**Given data:**
..............................

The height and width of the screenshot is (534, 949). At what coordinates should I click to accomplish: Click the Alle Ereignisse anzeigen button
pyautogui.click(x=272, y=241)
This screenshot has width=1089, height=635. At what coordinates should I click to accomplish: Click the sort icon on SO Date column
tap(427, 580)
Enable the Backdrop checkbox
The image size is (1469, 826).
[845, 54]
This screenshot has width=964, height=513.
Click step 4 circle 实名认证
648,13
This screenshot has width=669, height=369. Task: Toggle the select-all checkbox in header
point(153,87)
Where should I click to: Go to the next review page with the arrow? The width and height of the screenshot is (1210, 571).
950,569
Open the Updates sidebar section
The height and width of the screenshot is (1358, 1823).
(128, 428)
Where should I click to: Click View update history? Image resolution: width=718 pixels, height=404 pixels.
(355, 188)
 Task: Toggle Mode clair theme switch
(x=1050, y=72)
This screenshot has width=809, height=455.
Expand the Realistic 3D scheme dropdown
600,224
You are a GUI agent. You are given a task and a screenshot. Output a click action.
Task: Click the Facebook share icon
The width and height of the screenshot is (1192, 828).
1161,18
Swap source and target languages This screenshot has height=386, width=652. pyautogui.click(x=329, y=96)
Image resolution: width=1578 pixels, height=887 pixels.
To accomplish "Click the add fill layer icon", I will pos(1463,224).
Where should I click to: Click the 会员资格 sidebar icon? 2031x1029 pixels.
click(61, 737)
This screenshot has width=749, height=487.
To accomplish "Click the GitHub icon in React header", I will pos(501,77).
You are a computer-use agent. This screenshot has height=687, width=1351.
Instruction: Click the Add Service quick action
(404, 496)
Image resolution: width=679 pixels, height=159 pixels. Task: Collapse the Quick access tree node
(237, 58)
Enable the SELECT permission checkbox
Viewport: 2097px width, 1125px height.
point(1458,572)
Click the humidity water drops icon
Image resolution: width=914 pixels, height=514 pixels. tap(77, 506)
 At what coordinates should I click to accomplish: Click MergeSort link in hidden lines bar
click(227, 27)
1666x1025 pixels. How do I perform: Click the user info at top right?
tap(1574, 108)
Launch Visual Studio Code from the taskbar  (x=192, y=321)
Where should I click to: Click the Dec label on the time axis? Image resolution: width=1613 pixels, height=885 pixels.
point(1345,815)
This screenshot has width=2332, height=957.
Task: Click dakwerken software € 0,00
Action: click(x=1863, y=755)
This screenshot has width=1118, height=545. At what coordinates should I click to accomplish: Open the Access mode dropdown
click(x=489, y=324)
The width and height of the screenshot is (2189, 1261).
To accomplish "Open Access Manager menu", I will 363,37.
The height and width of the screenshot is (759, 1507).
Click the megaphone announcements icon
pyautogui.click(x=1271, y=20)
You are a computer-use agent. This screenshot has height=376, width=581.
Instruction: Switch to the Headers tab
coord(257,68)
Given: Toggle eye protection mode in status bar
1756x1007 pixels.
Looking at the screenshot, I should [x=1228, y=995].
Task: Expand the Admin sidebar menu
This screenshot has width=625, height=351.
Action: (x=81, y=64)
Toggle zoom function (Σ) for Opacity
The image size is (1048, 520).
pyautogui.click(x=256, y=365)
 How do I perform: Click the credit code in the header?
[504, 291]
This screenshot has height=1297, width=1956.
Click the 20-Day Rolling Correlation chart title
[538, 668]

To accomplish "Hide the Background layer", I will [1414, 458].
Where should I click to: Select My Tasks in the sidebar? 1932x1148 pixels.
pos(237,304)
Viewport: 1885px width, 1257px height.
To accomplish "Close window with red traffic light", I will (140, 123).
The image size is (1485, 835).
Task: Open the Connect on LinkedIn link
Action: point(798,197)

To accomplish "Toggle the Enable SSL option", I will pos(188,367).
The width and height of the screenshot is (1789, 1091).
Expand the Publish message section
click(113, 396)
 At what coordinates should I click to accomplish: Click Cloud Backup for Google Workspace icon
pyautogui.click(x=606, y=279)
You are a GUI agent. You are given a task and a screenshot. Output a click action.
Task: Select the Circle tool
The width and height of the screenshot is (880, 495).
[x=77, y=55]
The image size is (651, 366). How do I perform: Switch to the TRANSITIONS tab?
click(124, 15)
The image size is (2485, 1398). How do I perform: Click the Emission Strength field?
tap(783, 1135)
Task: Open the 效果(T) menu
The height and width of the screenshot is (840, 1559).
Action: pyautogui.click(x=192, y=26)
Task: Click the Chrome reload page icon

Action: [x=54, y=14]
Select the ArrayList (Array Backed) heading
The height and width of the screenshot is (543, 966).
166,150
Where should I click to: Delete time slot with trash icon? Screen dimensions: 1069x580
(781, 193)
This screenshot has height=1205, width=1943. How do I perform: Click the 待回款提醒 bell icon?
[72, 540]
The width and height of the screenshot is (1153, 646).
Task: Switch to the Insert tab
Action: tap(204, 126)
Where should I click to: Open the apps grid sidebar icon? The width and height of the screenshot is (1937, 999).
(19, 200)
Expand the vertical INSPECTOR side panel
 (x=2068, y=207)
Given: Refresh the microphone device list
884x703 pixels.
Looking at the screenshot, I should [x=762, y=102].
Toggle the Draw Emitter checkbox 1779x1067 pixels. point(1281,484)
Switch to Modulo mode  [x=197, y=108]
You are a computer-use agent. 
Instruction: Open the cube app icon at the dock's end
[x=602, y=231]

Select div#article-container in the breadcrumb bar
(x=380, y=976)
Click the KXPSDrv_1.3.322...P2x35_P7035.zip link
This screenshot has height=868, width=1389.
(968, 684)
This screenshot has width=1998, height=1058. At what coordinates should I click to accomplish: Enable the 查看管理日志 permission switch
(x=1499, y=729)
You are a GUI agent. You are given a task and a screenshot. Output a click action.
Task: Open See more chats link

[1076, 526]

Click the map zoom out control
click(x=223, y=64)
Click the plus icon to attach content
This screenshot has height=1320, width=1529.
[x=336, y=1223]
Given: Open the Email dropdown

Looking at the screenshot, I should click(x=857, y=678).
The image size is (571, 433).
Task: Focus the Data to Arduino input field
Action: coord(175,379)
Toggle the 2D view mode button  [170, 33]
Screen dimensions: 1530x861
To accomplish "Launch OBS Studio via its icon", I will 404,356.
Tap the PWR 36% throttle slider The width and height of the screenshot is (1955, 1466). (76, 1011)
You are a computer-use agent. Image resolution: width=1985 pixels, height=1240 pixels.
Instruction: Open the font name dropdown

..............................

**Task description:**
Go through the entries above and pull out each line with "Studio" in it.

**Your response:**
Launch Visual Studio Code from the taskbar  (x=192, y=321)
To accomplish "Launch OBS Studio via its icon", I will 404,356.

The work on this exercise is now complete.